Legal shooting light in Montana runs from one-half hour before sunrise to one-half hour after sunset for most game species, though waterfowl follow a slightly tighter window that ends at sunset rather than after it. Montana Fish, Wildlife & Parks publishes official sunrise and sunset tables that divide the state into four numbered zones, and those tables are the only recognized way to determine your exact shooting window on any given day. Getting the details wrong here isn’t a technicality — hunting outside legal hours can cost you your license, your harvest, and potentially several thousand dollars in restitution.

Big Game Shooting Hours

For big game, legal shooting light begins exactly one-half hour before sunrise and ends one-half hour after sunset each day of the hunting season.1Montana Fish, Wildlife & Parks.

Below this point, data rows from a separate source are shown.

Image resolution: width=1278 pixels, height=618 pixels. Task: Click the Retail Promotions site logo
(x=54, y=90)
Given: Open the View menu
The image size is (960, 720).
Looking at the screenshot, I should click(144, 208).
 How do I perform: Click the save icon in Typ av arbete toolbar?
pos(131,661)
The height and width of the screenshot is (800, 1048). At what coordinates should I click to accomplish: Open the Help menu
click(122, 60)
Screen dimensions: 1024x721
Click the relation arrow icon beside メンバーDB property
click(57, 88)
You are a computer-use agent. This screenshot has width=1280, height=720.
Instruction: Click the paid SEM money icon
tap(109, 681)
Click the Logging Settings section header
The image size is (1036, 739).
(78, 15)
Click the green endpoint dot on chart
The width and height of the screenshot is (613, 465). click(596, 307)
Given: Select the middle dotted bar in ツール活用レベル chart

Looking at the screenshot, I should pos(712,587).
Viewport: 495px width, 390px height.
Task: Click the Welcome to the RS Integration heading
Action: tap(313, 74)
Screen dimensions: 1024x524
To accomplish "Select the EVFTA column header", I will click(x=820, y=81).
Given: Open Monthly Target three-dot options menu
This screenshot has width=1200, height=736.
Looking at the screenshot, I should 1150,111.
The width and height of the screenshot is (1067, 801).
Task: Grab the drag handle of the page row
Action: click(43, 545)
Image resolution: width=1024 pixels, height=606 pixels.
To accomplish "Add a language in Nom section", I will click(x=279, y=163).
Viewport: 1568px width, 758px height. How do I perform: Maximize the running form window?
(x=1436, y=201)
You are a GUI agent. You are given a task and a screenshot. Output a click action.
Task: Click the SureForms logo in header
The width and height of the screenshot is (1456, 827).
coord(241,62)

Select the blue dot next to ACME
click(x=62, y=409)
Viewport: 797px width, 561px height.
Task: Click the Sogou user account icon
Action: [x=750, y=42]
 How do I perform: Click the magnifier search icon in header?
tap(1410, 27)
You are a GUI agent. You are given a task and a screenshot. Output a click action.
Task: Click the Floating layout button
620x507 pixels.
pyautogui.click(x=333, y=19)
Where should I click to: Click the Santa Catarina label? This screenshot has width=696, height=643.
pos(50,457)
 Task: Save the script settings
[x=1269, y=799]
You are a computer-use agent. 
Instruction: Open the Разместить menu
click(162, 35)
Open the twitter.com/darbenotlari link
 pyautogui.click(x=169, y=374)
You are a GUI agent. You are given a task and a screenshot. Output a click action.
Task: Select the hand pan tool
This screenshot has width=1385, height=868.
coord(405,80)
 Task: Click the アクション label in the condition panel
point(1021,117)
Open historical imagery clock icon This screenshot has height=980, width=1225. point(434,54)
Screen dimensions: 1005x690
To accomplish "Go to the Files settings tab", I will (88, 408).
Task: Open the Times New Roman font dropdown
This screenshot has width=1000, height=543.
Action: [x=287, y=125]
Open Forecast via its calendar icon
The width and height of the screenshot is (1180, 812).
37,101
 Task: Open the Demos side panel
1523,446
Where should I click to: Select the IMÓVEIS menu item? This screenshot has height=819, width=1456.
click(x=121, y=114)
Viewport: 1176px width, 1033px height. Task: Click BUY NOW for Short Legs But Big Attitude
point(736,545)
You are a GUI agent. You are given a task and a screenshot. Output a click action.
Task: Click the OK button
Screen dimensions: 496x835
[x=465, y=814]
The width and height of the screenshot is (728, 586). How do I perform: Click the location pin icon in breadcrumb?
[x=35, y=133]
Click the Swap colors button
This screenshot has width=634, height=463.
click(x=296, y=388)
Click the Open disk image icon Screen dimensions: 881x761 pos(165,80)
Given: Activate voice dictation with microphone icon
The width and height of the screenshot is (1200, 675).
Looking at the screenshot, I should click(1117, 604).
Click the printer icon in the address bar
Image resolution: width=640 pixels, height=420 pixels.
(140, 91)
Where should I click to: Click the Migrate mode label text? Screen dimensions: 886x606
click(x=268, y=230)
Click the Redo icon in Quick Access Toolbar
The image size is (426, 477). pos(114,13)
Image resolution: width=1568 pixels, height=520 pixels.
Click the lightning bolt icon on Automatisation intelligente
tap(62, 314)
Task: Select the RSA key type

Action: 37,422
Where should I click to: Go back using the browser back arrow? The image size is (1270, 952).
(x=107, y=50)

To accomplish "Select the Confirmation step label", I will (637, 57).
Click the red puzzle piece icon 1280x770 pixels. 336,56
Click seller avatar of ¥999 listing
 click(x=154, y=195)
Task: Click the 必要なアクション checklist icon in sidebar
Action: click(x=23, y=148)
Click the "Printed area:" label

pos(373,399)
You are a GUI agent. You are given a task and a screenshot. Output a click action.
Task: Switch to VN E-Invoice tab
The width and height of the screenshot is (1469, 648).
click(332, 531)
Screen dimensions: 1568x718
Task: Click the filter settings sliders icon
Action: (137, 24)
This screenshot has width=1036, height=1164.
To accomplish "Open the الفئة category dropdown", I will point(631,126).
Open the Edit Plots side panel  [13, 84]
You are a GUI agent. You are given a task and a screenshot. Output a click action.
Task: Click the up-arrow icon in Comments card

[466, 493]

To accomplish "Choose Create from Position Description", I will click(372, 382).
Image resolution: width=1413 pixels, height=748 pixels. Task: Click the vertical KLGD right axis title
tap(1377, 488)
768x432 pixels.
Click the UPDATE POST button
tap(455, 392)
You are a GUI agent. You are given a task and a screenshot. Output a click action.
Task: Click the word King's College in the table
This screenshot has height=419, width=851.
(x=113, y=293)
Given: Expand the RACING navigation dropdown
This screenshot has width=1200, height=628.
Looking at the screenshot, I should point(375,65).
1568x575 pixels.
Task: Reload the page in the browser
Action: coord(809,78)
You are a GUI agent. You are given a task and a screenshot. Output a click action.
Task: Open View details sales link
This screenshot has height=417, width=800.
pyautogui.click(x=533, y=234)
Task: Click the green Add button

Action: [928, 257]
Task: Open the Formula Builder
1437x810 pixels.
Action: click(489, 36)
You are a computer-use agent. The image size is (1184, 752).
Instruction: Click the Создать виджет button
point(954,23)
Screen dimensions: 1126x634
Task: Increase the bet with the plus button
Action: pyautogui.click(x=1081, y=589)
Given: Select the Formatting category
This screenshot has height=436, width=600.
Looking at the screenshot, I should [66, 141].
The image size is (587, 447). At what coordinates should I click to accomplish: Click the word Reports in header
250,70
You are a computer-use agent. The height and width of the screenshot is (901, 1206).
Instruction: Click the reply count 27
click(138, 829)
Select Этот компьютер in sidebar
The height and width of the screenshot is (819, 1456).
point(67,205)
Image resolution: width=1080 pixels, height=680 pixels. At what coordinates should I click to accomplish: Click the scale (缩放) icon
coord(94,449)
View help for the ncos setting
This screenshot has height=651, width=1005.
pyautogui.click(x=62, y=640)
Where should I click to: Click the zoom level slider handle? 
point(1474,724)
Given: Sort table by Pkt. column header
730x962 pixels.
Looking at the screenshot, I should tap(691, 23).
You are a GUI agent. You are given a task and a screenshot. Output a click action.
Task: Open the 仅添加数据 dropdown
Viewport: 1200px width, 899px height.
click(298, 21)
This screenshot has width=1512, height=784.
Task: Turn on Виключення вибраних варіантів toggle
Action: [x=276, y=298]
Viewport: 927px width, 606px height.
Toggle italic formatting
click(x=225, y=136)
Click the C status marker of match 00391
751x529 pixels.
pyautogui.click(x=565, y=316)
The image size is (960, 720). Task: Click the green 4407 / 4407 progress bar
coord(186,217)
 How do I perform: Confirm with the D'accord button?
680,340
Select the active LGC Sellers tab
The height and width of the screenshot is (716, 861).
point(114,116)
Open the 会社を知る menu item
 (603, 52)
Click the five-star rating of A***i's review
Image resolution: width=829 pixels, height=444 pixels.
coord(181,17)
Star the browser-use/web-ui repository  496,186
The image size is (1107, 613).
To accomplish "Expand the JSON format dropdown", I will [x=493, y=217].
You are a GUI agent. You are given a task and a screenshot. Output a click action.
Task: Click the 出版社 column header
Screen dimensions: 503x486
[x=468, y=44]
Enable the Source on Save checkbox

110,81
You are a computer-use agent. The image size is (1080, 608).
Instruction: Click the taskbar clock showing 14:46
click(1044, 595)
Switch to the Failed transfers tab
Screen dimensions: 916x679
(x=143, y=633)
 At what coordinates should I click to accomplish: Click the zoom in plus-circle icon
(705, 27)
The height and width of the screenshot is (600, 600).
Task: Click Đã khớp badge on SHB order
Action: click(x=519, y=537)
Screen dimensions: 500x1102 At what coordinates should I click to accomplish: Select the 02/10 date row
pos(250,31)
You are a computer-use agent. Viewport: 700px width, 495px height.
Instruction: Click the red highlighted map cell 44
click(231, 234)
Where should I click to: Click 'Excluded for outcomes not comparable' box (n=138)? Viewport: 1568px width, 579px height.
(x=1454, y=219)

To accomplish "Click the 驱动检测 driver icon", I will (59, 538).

Sunrise/Sunset Times by Zone This applies to elk, mule deer, white-tailed deer, pronghorn antelope, bighorn sheep, mountain goats, moose, and black bears. Mountain lion hunting follows the same half-hour-before-sunrise to half-hour-after-sunset schedule.2Montana Fish, Wildlife & Parks. 2025 Mountain Lion Montana FWP Hunting Regulations

That thirty-minute buffer on each end exists for a practical reason: it gives you enough ambient light to positively identify the species, sex, and age class of the animal and confirm that no person or property is in your line of fire. During the deep twilight at the edges of the window, experienced hunters know visibility can change fast, especially in timbered draws or north-facing slopes. The legal window doesn’t care about your local terrain — if the table says sunset is at 5:47, your shooting light ends at 6:17 regardless of whether your canyon went dark twenty minutes earlier.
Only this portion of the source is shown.